• Extract:
____________________
Note, those "glitches" aren't aligned with samples 256-257, though my fake 5T NOP may still be misaligning samples, as well.

...

So, then there are other considerations, e.g. the rise/fall-times of the various intermediate circuits (the graphlink I'm using as a level-shifter, etc.) could also have an effect; though, I'd think that'd be visible as consistently longer highs and shorter lows (or vice-versa)... so single-sample glitches, especially back-to-back seem outside that realm... But, maybe not, since I'm powering the thing from 5V, which isn't enough to provide a pull-up on the graphlink side of the TI-Link... hmmm...

There are /so many/ possibilities. Could be any or even a combination of all... some may be specific to this bus which apparently isn't the one I need, some may be indicated by what I'm seeing on this bus, and necessary to figure-out, from it, since I'd be going into the other bus "blind"... and some (e.g. NMI) might even be flat-out show-stoppers. Heh.

...

DMA? Heh. That'd be the "logical" choice for LCD refresh... maybe I got too hyped-up on my idea they might've used DRAM-Refresh cycles for that purpose. I think there's a way to disable the LCD, and likely its loading/DMA via a couple port bits. From the docs I've seen, it's pretty unclear /how/ they function, as opposed to /that/ they seem to...

For shitz-n-giggles: 1024 bytes on the LCD, at 6MHz, 170us to refresh (presuming 1 clock cycle is enough per byte, which might be a big presumption)... at 200Hz, that's 34ms per every second spent refreshing the screen! 1/30th of the processing time?!

Seriously, they couldn't've, could they?! 1/10th, 10% of the CPU cycles, if each byte takes 3 clock cycles...

That, ehhem, could be a large part of why most of the later calcs switched to a different z80 VLSI and an external display controller... heh.

OK... next time I've run a full backup I'll try disabling the display again :/ last time I tried, "Mem Cleared"

Am kinda saddened by the thought they might've not been more clever... DMA when you've got an otherwise unused bus cycle already dedicated to sequential background memory accesses?! Am I to presume there's actually a /RFRSH pin on the T6A43?! They might've actually still planned to use DRAM? (Which pin is it? There aren't many left!). And, again, even still, (Note To Self for my possible real z80 compy-design: use DRAM, just to prove it) those refresh addresses being sequential, and only the low 7 address bits being used for DRAM, they /could've/ used that same system for BOTH DRAM refresh /and/ LCD refresh, simultaneously. GAH!

...

IF they used DMA to refresh the LCD, all 1024 bytes at once, would it've interfered with my UART bitbanging?

171us is 5.8KHz... my glitch-free 512KB (5.12 million bits, including start/stop)  transfer at 4800baud (208us/bit) /might/'ve been feasible, with a forgiving receiving UART... 9600baud, probably not. It was just chance the settings were still at 4800 when I'd gotten perfect data at 19200 earlier... what was the reason I switched it? Oh yeah, /ultimately/ (DAYS of debugging later) it turned out my 'bash' script had a fundamental[ly weird] flaw that looked like lost data. Heh.
____________________
• Required actions:
- a) In the post about LCD refresh, what did the apparent lost data ultimately turn out to be caused by?
- b) Carry on the post about LCD refresh from its final sentence onward.
____________________
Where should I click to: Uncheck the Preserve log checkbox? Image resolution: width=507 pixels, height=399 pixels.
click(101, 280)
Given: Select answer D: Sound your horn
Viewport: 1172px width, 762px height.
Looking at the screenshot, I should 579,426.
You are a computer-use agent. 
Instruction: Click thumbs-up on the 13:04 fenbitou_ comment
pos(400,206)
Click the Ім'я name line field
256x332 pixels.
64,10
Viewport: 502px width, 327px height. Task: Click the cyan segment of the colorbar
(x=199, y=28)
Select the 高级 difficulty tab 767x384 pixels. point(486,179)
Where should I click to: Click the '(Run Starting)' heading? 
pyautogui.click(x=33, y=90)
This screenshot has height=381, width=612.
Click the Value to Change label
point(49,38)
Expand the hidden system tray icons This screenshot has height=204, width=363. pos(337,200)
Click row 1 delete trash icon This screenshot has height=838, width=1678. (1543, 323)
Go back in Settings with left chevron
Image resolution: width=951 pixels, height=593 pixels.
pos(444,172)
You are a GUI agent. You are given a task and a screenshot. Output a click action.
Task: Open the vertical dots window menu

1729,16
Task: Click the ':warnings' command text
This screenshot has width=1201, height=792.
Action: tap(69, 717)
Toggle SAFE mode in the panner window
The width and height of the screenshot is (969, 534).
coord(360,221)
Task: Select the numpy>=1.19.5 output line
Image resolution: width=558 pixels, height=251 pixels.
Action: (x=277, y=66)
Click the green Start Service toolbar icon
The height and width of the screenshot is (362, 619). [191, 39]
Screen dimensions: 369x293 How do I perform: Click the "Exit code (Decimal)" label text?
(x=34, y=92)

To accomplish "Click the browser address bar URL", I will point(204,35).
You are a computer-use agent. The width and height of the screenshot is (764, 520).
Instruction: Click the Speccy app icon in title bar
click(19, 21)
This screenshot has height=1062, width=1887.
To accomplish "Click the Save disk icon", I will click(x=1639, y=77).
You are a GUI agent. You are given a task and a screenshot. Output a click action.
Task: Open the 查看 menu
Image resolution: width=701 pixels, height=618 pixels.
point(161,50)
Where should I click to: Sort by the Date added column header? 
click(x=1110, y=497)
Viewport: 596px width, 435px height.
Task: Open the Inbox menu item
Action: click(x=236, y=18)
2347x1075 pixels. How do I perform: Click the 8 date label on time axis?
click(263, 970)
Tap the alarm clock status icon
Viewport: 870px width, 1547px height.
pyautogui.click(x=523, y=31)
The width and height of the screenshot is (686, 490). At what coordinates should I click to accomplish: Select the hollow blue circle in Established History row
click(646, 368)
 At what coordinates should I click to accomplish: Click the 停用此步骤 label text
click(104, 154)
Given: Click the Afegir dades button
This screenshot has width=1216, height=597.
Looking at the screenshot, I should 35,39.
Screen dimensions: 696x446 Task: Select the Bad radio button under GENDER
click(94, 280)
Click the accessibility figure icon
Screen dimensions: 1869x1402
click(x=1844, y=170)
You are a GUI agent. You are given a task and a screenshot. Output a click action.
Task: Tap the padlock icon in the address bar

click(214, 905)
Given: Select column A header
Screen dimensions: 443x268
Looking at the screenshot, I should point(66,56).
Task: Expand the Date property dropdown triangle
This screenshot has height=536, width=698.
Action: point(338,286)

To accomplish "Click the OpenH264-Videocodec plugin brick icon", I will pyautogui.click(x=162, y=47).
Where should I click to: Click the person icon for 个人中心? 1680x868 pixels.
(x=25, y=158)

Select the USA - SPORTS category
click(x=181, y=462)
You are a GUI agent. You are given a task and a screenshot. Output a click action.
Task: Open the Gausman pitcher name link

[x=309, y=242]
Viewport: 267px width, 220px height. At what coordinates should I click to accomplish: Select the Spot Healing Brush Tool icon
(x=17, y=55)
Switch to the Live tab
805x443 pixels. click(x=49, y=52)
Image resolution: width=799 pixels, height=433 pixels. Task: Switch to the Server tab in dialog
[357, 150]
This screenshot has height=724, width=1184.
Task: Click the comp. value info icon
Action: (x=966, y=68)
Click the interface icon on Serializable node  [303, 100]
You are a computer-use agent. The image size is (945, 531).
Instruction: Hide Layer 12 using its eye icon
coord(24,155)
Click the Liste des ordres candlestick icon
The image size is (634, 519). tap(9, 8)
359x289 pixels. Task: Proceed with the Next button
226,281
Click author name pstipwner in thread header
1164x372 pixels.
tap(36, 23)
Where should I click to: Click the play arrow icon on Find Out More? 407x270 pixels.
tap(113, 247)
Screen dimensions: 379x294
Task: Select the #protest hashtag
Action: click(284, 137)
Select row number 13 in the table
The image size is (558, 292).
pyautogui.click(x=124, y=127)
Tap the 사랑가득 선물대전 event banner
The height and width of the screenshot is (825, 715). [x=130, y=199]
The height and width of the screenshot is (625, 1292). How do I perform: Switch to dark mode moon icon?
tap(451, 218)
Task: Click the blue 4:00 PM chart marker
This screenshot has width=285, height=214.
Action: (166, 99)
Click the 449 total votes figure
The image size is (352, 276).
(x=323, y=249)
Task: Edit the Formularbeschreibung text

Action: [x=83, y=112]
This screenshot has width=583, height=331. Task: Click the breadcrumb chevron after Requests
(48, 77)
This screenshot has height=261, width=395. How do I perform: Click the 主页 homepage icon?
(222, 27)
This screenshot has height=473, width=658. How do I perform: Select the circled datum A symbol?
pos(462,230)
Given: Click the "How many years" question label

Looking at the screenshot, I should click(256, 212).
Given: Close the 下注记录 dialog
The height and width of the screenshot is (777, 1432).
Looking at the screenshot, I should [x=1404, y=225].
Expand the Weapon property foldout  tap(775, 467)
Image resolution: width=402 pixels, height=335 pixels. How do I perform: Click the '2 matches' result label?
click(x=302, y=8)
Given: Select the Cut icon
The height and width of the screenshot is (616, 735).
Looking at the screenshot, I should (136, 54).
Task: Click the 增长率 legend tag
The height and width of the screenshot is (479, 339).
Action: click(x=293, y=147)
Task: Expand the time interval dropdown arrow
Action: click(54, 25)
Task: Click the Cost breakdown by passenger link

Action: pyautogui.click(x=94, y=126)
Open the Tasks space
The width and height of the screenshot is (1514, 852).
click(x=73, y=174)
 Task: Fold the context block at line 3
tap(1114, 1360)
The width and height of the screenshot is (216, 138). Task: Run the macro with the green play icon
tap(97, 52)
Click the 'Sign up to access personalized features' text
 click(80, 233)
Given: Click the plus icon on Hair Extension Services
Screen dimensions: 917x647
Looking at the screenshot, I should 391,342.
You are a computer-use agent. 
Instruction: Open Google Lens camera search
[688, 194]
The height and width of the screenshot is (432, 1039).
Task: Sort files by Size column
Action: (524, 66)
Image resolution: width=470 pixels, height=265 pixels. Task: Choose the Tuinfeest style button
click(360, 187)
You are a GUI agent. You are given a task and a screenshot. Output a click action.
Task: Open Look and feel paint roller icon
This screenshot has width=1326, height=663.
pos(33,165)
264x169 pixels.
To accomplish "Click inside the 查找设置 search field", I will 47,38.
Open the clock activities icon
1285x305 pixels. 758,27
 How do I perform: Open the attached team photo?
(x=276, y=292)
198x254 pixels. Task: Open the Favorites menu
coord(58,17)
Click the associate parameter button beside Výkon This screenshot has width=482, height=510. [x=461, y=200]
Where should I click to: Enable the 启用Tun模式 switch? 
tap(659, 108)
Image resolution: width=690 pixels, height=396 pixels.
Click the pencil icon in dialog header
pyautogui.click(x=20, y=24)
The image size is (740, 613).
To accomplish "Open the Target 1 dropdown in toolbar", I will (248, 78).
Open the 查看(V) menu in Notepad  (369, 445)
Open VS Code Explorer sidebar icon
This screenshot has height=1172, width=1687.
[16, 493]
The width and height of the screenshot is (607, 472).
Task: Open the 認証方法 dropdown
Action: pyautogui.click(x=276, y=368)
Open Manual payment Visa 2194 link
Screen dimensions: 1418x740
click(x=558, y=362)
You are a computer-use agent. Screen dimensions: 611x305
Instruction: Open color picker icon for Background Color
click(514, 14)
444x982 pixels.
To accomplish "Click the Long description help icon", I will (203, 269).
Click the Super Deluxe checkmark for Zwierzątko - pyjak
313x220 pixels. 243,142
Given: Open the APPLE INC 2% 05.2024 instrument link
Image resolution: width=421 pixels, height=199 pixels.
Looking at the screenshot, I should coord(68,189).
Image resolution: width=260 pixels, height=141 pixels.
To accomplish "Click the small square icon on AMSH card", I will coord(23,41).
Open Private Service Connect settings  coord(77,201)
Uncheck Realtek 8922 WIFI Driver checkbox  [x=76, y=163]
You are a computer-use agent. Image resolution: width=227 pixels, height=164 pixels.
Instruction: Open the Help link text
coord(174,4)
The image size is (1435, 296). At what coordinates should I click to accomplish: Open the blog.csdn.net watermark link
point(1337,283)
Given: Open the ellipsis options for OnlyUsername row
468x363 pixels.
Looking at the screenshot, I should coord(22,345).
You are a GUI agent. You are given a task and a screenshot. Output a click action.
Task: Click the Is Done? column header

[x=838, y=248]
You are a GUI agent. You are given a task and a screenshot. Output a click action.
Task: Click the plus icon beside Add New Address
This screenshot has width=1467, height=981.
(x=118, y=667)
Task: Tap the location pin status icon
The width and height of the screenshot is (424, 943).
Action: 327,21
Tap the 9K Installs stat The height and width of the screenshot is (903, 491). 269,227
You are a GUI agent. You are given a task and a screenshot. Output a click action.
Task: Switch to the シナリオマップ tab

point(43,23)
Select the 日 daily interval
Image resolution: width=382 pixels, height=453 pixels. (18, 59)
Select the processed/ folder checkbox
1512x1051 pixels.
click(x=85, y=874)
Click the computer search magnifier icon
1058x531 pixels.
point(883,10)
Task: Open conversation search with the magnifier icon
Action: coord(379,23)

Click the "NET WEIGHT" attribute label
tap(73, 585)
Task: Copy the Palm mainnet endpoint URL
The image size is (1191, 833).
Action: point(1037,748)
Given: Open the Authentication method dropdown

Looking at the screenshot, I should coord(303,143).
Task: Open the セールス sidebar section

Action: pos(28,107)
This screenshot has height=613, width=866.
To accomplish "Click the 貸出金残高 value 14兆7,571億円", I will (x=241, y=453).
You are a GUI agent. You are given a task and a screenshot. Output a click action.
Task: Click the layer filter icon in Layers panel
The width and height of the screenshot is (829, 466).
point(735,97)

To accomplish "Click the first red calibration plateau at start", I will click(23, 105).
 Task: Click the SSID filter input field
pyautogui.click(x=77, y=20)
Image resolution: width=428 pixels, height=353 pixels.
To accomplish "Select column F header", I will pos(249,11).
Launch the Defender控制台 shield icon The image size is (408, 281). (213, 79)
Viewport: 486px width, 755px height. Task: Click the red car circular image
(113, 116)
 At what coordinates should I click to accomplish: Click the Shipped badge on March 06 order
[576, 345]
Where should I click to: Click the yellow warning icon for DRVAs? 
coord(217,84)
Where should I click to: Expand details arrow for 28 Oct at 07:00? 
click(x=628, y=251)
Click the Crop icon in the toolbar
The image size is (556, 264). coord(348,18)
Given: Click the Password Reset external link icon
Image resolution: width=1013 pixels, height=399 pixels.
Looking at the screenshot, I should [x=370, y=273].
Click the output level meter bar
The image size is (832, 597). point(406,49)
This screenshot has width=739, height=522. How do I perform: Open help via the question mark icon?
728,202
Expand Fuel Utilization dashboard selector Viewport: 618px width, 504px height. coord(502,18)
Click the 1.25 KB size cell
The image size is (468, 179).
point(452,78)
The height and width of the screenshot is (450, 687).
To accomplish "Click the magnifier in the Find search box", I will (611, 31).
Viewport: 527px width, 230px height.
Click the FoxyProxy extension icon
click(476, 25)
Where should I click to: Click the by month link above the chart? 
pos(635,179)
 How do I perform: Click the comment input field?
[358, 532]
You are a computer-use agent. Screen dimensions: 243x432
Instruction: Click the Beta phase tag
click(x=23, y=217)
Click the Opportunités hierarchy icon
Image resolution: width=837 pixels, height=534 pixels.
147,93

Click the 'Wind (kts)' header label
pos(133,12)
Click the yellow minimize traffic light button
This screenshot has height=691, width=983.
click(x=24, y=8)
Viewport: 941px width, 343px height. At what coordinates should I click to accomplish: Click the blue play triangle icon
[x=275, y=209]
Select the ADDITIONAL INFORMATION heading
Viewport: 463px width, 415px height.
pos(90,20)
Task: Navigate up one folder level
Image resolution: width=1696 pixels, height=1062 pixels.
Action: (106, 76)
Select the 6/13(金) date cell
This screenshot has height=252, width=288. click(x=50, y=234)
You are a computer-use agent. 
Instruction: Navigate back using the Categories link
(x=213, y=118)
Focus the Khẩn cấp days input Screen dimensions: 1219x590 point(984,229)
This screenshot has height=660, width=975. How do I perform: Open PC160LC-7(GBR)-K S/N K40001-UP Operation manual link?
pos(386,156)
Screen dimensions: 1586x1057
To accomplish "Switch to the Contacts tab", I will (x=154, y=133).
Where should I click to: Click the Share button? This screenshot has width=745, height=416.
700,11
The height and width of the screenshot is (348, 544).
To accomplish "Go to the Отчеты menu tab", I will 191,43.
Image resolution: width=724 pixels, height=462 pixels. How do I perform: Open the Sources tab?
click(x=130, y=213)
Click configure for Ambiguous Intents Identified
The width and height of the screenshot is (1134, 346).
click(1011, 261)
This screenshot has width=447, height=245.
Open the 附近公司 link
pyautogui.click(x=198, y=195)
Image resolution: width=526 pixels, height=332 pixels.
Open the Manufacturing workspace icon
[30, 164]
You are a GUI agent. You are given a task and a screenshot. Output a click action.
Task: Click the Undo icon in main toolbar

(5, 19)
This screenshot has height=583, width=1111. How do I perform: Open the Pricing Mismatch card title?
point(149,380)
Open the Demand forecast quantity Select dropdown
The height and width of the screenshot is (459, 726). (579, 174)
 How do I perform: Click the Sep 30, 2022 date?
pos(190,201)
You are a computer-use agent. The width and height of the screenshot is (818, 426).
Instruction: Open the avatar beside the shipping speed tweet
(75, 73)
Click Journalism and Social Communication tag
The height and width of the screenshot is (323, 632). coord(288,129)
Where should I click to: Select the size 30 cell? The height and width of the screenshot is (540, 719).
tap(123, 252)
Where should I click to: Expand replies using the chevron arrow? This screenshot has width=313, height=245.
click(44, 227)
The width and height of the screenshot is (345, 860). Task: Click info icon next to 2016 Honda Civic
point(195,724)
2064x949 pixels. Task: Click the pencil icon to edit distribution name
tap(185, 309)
____________________
• Written responses:
- a) A fundamental flaw in the writer's bash script.

- b)
So, it seems I mighta lucked-out the display refreshes didn't corrupt my data transfers... if this whole DMA thing is the case.

Or, it's also plausible it only DMA's a row at a time, which would only be a 2.6-8us delay, which might not interfere with even 19200baud, plausibly even 57600... hmmm...

.....

4.123MHz I measured. I coulda sworn I read 6MHz.

Now, this was a pretty rough test...  disable interrupts, push Enter, count T-Cycles, Push Enter again. But, I did it 3 times at 10sec, twice at 20, and once at 60sec. All seem about 4.1MHz.

...

I have not yet tried disabling screen refreshes... but, 30%!? I guess it's plausible, when combined with low-battery-slowdown.

But, the weird thing is, most of those samples look just about right! Only a few seem gnarly. And this across the two expected-sample-rates of 6.5us and 3.5us.

...

I need to try disabling the screen refreshes, but last I tried I wound-up clearing the memory. So, first a backup... haven't had the opportunity.

...

I can't think of anything else in this system that might use something like DMA... but, having previously thought they wouldn't've for the screen, now I'm left wondering what other surprises may be in store.

...

This speed test came about because I started looking into the other bus's protocol... It's simply a UART, and at a much slower baud... So, actually, it should be far easier to work with. But, 10% timing error is a full bit, so I need to have a better idea of this machine's actual clock speed.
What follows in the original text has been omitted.